Vice / Economist: African Migrants in Morocco Face Systemic Violence

Sub-Saharan migrants living on a university campus in Oujda, Morocco.

I spent my first few days back in Morocco meeting African migrants living in tents in the forest or in shacks on a university campus in Oujda.

Moroccan security forces commonly beat, otherwise abuse, and sometimes steal from sub-Saharan migrants in the northeastern part of the country, Human Rights Watch said in a report released Monday. The Spanish authorities are not much friendlier. Most of the migrants I met – young guys from Cameroon, Nigeria, Guinea and Mali – have been beaten by police at least once. I tell some of their stories in this article for Vice UK 

Last Thursday, seven migrants drowned in Spanish waters around Ceuta as they tried to reach the enclave. But while getting to Europe entails mortal risks, most of the migrants see no way back either.
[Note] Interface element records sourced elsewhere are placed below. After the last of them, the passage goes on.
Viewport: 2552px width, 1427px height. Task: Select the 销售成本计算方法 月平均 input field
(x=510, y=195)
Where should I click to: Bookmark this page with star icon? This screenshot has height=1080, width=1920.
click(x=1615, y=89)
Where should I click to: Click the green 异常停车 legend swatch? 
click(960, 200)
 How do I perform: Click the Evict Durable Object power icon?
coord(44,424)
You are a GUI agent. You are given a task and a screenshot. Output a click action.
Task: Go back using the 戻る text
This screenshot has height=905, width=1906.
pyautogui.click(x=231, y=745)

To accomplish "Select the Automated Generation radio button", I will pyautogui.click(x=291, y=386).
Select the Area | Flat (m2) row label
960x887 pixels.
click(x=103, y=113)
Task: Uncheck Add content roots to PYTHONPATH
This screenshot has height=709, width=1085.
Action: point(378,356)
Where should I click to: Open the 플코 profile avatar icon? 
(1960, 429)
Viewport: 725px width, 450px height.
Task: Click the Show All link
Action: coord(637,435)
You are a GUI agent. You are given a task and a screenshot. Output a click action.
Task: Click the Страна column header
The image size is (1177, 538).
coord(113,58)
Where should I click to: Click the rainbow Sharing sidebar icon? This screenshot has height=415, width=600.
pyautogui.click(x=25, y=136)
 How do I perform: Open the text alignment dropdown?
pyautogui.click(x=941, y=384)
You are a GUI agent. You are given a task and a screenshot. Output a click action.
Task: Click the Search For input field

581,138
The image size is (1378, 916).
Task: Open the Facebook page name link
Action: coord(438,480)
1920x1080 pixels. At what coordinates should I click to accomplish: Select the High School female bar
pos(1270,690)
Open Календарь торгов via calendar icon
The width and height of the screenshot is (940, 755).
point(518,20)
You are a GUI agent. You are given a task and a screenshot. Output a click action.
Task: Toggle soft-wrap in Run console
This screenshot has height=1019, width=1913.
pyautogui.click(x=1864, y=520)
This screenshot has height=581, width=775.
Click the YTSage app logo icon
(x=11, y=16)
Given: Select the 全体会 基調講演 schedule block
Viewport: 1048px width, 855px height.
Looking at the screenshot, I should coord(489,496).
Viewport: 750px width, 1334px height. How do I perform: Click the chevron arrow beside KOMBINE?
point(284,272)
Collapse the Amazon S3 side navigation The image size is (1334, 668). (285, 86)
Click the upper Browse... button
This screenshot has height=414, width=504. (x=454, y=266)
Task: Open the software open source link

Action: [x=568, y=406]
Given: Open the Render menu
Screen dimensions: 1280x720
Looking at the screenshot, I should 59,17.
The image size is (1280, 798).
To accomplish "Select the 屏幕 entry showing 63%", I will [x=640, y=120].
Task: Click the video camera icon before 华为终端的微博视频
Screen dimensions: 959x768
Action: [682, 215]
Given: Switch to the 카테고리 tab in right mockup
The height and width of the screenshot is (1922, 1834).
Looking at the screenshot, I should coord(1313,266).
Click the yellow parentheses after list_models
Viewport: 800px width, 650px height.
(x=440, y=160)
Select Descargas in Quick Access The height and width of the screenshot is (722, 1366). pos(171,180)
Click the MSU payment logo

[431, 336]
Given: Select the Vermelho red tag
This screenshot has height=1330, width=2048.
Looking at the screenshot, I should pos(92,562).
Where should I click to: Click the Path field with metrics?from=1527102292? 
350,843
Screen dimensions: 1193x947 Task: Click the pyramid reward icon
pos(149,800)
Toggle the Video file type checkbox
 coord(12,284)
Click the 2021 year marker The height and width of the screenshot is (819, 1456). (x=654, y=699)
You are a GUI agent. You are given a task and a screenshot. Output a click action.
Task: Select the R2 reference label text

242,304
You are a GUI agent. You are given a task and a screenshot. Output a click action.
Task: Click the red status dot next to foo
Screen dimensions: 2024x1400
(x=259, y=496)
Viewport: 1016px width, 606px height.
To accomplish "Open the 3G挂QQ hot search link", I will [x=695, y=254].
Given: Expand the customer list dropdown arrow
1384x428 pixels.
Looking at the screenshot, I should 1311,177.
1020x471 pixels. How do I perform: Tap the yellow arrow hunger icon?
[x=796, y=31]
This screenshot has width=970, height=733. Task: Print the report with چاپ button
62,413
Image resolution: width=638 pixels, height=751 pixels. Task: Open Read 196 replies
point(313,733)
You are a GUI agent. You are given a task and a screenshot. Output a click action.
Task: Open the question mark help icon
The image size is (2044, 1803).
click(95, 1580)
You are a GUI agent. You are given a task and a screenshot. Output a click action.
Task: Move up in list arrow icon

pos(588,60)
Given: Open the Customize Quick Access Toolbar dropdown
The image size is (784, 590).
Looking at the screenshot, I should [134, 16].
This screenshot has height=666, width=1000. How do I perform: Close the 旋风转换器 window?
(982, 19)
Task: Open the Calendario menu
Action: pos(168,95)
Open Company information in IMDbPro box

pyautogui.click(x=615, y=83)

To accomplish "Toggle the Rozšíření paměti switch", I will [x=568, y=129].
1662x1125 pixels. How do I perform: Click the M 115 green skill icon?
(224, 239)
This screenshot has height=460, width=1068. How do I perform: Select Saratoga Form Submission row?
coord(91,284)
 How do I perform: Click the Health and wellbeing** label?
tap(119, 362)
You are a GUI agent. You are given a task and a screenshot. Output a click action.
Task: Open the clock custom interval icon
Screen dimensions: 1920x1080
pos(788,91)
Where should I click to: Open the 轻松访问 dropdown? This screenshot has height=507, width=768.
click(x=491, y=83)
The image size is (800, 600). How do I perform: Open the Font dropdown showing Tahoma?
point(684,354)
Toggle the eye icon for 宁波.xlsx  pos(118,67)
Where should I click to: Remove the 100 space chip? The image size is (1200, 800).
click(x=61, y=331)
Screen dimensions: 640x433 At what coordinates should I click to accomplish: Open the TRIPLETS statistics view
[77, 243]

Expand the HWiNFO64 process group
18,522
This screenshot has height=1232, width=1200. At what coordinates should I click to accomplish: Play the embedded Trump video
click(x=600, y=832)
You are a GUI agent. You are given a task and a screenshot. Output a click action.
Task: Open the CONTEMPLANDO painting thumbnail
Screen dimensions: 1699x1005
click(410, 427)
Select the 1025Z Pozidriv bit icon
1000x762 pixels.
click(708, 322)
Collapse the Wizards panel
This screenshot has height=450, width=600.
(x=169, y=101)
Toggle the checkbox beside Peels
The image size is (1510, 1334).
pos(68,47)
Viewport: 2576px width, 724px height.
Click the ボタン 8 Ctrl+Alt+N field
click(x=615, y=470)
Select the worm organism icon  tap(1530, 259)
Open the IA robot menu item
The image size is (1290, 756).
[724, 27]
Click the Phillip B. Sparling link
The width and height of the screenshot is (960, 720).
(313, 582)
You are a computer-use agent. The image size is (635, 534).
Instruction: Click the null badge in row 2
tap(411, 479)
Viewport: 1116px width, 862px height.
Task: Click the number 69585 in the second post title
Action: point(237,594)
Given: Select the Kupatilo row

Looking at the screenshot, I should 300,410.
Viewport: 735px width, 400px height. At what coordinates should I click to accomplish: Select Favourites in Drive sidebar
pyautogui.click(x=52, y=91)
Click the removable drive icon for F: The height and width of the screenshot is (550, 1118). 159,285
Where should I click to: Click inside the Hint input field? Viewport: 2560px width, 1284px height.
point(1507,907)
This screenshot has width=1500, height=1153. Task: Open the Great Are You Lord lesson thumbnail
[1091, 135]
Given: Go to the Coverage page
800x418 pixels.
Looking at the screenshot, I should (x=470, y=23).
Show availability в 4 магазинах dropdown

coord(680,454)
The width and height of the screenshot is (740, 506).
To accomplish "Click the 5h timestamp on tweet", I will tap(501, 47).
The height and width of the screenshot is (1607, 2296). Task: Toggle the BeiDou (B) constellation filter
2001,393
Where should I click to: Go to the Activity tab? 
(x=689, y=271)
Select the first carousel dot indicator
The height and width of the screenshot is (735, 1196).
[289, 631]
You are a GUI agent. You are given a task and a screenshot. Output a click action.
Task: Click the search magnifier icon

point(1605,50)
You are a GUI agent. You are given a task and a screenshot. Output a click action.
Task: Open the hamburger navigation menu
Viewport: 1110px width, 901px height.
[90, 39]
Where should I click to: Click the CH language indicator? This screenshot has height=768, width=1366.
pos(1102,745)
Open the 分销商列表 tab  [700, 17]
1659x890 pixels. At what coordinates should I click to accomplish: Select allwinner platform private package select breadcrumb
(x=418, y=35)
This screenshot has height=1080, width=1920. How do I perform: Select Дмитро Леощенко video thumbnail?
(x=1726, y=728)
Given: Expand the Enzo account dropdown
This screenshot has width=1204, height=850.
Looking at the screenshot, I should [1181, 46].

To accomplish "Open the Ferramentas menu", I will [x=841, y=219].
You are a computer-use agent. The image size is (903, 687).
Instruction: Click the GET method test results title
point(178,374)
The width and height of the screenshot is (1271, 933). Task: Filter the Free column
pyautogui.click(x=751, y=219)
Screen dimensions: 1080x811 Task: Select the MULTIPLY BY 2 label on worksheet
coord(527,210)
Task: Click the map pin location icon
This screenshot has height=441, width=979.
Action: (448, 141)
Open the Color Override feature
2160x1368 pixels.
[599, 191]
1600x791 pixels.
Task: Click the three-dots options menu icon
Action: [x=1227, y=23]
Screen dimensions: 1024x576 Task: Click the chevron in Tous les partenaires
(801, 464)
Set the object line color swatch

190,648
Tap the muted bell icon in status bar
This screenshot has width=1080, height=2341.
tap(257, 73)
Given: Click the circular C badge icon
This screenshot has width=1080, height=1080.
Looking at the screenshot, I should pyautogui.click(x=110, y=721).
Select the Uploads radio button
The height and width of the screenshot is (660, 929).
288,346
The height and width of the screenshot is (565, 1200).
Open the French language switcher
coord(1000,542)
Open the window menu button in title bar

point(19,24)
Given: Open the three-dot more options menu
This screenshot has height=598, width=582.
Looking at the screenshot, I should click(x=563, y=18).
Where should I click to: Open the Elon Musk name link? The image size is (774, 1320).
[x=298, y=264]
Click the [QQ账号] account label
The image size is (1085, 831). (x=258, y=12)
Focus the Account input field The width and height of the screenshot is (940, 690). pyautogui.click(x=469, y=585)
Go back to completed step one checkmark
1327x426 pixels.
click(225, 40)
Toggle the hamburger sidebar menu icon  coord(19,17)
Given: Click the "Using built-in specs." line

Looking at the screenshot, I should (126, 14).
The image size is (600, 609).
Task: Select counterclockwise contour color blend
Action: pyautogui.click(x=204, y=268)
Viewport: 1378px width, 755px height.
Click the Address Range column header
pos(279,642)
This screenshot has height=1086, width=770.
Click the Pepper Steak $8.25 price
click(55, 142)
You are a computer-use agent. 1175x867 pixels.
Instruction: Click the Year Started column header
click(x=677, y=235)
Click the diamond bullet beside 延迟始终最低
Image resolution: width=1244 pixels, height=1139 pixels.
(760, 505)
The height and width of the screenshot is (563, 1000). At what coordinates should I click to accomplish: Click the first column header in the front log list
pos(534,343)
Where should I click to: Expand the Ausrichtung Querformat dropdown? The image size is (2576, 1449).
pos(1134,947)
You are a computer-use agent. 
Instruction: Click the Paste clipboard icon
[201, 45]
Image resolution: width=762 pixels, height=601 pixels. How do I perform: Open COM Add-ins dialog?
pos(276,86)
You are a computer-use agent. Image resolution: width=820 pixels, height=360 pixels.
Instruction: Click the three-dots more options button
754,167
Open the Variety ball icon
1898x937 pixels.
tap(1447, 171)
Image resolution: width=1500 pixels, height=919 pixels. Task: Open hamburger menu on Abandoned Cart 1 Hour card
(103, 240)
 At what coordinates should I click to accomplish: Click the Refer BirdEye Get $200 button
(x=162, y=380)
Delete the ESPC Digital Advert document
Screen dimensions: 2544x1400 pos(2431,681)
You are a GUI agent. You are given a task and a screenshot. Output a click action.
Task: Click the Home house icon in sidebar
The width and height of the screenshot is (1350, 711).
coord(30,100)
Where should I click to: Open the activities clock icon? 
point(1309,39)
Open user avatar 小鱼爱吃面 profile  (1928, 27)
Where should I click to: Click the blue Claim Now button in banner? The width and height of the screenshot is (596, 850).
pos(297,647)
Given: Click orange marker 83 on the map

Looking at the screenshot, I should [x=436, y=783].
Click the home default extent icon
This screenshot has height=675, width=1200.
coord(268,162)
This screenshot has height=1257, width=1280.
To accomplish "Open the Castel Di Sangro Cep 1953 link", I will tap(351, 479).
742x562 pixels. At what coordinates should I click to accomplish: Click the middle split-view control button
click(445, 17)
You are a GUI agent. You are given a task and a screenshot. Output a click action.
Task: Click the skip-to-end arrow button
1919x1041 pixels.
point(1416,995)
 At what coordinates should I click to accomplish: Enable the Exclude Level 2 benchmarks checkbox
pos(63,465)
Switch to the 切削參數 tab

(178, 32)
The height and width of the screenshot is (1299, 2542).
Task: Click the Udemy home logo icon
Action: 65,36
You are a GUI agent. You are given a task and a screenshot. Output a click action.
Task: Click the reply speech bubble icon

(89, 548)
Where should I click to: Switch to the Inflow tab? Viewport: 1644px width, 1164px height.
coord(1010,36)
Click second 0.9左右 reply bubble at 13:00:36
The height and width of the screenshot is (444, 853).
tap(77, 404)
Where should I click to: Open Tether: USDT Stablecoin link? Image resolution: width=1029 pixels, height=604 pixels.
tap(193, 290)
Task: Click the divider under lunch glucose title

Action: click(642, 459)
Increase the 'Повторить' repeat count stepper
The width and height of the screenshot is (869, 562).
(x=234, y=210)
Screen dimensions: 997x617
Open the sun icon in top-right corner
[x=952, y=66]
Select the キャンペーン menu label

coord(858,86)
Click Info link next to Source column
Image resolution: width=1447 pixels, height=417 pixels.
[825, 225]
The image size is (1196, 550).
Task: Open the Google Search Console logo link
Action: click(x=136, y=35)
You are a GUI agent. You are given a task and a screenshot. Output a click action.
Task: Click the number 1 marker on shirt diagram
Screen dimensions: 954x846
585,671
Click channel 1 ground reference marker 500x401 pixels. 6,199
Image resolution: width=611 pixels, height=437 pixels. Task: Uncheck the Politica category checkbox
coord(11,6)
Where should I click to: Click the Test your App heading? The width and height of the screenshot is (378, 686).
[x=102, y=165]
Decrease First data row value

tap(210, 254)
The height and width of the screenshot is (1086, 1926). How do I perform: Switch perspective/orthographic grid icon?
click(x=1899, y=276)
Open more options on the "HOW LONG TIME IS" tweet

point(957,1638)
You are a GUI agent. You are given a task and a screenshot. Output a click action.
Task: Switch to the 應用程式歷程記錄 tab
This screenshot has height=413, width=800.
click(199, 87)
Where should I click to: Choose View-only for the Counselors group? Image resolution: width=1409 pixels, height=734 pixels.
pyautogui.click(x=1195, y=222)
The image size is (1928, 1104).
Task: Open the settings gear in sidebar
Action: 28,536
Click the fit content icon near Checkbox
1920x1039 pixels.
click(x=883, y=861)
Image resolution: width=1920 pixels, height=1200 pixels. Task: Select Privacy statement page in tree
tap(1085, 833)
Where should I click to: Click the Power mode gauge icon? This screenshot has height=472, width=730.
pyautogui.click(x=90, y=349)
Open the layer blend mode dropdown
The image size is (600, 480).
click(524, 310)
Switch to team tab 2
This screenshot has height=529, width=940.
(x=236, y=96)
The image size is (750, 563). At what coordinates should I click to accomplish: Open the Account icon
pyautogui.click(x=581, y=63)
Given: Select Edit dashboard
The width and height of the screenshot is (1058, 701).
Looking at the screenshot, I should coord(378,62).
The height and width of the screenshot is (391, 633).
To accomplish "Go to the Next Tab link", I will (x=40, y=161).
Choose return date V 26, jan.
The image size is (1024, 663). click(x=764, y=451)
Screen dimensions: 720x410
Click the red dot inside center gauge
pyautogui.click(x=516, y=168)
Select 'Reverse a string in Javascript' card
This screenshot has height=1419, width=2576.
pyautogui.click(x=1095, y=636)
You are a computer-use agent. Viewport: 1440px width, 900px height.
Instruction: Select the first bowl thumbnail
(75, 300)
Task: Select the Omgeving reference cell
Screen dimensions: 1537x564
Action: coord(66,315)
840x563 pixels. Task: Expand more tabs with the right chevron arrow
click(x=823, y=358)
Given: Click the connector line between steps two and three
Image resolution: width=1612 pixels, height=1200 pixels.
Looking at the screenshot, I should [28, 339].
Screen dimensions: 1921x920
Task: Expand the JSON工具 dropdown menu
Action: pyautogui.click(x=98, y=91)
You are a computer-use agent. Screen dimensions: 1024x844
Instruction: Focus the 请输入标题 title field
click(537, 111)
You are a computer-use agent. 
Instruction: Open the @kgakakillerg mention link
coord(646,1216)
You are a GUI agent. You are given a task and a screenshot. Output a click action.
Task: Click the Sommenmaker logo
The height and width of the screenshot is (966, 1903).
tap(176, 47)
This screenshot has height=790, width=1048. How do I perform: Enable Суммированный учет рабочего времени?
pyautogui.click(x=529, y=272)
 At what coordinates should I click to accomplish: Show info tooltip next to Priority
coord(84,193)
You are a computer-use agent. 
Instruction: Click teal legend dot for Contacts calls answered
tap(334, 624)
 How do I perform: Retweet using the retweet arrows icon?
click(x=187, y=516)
Many are too poor to go home, or risk their lives if they do. The risk of being beaten is not enough to make them give up the dream of reaching Europe, as I argued in this blog post for The Economist.

Brussels puts enormous pressure on Rabat to stem the flow of migrants, particularly into Ceuta and Melilla, two Spanish enclaves on Morocco’s northern coast. But it’s clear that longer term solutions are required that mean people will not have to take these incredibly dangerous journeys.